→ Given passage
^^^^^^^^^^^^^^^^

Email: john.liu@wayne.edu

Abstract—This paper studies design and implementation of the Turbo encoder to be an embedded module in the in-vehicle system (IVS) chip. Field programmable gate array (FPGA) is employed to develop the Turbo encoder module. Both serial and parallel computations for the encoding technique are studied. The two design methods are presented and analyzed. Developing the parallel computation method, it is shown that both chip size and processing time are improved. The logic utilization is enhanced by 73% and the processing time is reduced by 58%. The Turbo encoder module is designed, simulated, and synthesized using Xilinx tools. Xilinx Zynq-7000 is employed as an FPGA device to implement the developed module. The Turbo encoder module is designed to be a part of the IVS chip on a single programmable device

Index Term: Turbo encoder module; field programmable gate array; emergency call; in-vehicle system chip.

### I. INTRODUCTION

The European emergency call (eCall) system is a telematics system designed to save more lives in vehicle accidents. It is a governmental mandatory system that is to be implemented by March 2018 [1][2]. The EU eCall system provides an immediate voice and data channel between the vehicles and an emergency center after car accidents. The data channel provides the emergency center with the necessary data for emergency aids.

The EU eCall system main parts includes the in-vehicle system (IVS), the public safety answering point (PSAP), a cellular communication channel. The IVS activates the data channel automatically when a car accident occurs. The IVS collects the minimum set of data (MSD) that includes GPS coordinates, the VIN number, and all required data for an emergency aid. It sends the MSD to the closest PSAP through a cellular channel in up to 4 seconds [1]. The PSAP sends the emergency team to the location of the accidents.

The IVS modem employs multiple modules for the MSD signal processing. The modules of the IVS are shown in Figure 1. The IVS employs a Turbo encoder as a forward error correcting (FEC) [1]. The Turbo encoder implements the digital data encoding technique in data transmissions. Turbo coding is one of the most popular and efficient coding technique to improve bit error rate (BER) in digital communications [3] [4]. The cyclic redundancy check (CRC) [5], the modulator

978-1-5386-4649-6/18/\$31.00 ©2018 IEEE

[6], the demodulator-decoder [7] modules are projected and implemented on an FPGA device. They are developed to be embedded modules of the IVS chip.



Fig. 1: The IVS block diagram.

^^^^^^^^^^^^^^^^

→ Given problem A
Reproduce a section of the Turbo encoder excerpt word for word. Begin at the words "The IVS modem" and stop after "IVS block diagram.".
→ Given problem B
Write the next part of the Turbo encoder excerpt, starting right after its final sentence.

→ Supplied records

^^^^^^^^^^^^^^^^

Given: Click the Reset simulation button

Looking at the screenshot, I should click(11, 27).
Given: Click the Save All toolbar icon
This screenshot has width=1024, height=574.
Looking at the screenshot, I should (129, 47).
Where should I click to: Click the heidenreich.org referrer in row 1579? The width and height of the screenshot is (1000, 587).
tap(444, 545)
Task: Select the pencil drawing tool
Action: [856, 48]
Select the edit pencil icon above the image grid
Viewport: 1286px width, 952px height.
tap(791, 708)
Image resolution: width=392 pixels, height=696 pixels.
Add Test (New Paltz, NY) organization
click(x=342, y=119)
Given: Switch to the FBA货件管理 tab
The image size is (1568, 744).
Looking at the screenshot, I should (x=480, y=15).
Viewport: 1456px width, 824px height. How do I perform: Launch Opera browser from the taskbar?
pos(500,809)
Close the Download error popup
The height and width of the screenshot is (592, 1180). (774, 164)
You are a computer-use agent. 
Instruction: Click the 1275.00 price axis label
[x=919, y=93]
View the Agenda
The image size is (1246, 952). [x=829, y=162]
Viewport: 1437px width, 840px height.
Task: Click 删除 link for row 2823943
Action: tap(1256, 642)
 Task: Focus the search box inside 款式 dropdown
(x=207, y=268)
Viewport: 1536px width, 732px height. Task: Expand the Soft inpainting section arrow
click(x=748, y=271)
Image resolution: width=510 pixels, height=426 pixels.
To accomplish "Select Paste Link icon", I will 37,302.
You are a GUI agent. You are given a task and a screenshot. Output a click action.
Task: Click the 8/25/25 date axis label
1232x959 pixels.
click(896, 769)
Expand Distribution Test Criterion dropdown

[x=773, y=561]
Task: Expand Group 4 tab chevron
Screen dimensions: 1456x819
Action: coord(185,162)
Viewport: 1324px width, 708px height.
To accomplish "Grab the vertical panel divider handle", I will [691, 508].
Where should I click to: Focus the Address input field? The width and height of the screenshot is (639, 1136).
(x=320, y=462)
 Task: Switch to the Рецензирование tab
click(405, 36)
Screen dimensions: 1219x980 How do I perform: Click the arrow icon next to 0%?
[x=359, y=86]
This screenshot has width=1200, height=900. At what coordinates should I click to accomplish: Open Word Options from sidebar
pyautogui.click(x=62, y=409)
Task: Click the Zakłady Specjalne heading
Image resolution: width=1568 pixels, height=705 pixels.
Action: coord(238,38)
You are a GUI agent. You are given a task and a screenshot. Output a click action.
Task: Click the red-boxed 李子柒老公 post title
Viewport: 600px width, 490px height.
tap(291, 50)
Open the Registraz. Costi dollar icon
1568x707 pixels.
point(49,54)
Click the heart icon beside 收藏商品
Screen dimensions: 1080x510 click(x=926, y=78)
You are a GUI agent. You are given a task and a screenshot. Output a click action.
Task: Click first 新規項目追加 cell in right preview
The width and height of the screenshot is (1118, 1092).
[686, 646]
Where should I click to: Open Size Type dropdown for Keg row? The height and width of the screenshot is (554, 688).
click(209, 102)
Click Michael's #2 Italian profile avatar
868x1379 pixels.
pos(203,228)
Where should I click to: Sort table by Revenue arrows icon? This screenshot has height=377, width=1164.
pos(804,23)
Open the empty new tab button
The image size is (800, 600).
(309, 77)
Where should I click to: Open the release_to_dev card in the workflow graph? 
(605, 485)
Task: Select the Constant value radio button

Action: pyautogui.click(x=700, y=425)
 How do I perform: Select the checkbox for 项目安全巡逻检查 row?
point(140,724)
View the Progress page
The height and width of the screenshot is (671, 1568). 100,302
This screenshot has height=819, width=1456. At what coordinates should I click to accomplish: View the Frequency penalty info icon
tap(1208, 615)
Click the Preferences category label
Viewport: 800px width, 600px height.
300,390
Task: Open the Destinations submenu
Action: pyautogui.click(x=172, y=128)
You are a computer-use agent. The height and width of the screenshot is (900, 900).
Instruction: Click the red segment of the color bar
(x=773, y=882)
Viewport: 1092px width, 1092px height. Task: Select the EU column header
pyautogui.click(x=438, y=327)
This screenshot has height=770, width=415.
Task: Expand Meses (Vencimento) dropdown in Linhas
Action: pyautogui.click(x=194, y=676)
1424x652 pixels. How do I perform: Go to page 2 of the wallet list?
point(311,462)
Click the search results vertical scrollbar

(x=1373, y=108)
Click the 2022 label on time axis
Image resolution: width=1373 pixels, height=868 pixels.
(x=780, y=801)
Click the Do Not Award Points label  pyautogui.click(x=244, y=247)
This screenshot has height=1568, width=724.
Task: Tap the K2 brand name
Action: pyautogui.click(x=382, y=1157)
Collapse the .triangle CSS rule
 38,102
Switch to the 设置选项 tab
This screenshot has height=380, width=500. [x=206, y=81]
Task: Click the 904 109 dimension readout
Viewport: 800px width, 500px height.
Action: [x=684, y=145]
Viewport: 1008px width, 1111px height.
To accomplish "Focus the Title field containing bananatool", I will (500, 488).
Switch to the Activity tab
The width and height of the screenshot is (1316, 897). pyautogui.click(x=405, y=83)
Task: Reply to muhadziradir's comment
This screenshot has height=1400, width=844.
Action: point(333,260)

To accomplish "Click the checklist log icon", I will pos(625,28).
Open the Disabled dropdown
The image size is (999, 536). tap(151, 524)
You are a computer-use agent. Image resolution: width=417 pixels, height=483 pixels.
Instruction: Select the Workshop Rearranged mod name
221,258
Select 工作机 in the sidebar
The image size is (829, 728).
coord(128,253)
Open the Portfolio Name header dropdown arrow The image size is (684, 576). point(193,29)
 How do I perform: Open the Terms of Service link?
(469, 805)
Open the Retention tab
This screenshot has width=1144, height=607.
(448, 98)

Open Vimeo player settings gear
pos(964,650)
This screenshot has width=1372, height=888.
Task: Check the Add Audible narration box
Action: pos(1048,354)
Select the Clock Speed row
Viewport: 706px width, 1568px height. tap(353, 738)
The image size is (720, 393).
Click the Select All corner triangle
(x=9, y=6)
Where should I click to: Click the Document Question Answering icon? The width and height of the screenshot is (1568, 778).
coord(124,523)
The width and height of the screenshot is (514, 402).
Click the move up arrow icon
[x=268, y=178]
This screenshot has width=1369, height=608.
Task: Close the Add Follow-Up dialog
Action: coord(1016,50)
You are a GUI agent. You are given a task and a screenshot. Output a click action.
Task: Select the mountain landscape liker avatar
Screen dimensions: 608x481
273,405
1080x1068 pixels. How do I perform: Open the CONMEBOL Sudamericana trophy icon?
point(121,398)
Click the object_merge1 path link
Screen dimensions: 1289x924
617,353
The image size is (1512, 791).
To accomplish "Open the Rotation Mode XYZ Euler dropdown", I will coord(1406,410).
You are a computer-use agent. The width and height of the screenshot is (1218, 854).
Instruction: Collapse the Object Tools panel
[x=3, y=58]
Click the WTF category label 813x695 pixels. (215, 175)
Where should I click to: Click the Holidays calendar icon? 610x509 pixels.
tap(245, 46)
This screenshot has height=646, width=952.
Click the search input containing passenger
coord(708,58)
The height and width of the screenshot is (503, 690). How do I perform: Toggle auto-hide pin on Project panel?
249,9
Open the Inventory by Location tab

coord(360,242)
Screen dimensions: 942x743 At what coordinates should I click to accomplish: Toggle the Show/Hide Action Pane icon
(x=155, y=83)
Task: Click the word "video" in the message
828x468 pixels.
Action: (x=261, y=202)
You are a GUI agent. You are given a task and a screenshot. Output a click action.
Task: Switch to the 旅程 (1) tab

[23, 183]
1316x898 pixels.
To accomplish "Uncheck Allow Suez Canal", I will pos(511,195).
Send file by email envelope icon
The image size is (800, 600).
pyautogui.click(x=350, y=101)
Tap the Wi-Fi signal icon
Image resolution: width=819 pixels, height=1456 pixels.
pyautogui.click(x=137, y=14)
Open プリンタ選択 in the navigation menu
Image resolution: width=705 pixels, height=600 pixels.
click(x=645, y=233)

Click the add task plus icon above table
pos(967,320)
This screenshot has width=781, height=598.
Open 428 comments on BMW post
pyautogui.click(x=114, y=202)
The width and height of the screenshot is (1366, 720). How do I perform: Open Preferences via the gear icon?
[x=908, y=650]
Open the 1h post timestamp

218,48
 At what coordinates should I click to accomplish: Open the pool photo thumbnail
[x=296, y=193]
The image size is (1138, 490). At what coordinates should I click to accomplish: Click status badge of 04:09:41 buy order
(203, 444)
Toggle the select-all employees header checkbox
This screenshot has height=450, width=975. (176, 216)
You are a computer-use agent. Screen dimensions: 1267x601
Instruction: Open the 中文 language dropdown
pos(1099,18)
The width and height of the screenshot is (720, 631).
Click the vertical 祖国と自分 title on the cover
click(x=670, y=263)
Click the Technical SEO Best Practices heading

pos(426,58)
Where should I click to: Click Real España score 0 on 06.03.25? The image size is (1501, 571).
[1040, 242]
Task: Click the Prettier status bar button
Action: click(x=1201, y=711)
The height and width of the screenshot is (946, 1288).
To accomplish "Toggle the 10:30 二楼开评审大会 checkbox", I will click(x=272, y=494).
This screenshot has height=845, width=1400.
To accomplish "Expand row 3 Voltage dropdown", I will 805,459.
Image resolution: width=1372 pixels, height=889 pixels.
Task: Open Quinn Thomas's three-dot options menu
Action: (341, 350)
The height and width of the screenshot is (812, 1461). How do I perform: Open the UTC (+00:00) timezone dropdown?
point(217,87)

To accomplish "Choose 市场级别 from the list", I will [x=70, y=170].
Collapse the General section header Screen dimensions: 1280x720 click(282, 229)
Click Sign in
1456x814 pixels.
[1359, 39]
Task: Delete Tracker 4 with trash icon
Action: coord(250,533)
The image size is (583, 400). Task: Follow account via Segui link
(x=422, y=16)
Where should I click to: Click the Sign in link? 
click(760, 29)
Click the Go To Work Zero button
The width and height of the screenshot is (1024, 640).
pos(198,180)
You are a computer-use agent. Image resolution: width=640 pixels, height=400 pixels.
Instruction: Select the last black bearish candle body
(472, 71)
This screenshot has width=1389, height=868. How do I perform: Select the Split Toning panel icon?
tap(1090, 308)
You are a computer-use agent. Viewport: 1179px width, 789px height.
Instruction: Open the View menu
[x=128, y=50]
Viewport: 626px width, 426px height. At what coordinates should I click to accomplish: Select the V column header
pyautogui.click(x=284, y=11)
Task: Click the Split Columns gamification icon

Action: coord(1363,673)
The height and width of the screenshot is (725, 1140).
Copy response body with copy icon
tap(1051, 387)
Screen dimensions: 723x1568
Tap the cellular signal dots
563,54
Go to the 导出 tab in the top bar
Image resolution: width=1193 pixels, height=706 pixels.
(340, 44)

^^^^^^^^^^^^^^^^

→ Response A
The IVS modem employs multiple modules for the MSD signal processing. The modules of the IVS are shown in Figure 1. The IVS employs a Turbo encoder as a forward error correcting (FEC) [1]. The Turbo encoder implements the digital data encoding technique in data transmissions. Turbo coding is one of the most popular and efficient coding technique to improve bit error rate (BER) in digital communications [3] [4]. The cyclic redundancy check (CRC) [5], the modulator

978-1-5386-4649-6/18/\$31.00 ©2018 IEEE

[6], the demodulator-decoder [7] modules are projected and implemented on an FPGA device. They are developed to be embedded modules of the IVS chip.



Fig. 1: The IVS block diagram.

→ Response B
This work studies the hardware development of the Turbo encoder. It employs FPGA technologies to develop the Turbo encoder to be an embedded module in the IVS modem. It discusses serial and parallel computation techniques for the Turbo encoder. It does not only design and implement the Turbo encoder module, but also proposes a better solution for the turbo encoder implementation. The improvement of the chip size and processing time are exhibited by developing the parallel computation technique for the Turbo encoder.

## II. TURBO ENCODER MODULE

The turbo encoder technique is one of the most powerful FEC techniques in digital communication [8]. The IVS employs a Turbo encoder module with 1/3 code rate. The Turbo encoder functionalities are detailed in the third generation partnership project (3GPP) standards. The 3GPP Turbo encoder is illustrated in Figure 2 [8]. The input signal of the turbo encodes is the MSD data appended with the CRC parity bits in binary. The block length of the MSD data is 1148 bits. The output of the module is the MSD encoded data in binary. Implementing the turbo coding technique with 1/3 coding rate and thrills bits, the length of the output is 3456 bits. The thrills structure has an impact of the Turbo encoder [9].

The Turbo encoder employs a parallel concatenated convolutional code (PCCC). The PCCC uses two constituent encoders with eight states as it is shown in Figure 2. The initial status of the register are zeros. The first constituent takes the MSD bits and implements the employed convolutional technique. It takes one bit at a time and generates one bit of



Fig. 2: The structure of the Turbo encoder.

parity 1 bits. The second constituent implements an identical technique of the first constituent, but it calls for the MSD bit after they are interleaved with a 3GPP designed interleaver technique [8].

The length of the input data, parity1, and parity2 are 1148 bits. There are 12 bits of the tail bits. They are driven from the shift register feedback. The tail bits are applied for end points between the encoded data blocks. The output structure of the Turbo encoder is illustrated in Figure 3.

Fig. 3: The output buffer of the Turbo encoder.

Interleaver

Denote the transfer function of the employed PCCC as:

$$G(D) = \left(1, \frac{g_1(D)}{g_0(D)}\right) \tag{1}$$

where

$$g(D) = 1 + D^2 + D^3$$
  
 $g(D) = 1 + D + D^3$ 

And denote the input bits to the encoder as  $x_1, x_2, ..., x_K$ , the output of the interleaver as  $x'_1, x'_2, ..., x'_K$ , and the output bits of the first and second constituents as  $z_1, z_2, ..., z_K$  and  $z'_1, z'_2, ..., z'_K$ , respectively; where K is the number of input bits to the Turbo encoder.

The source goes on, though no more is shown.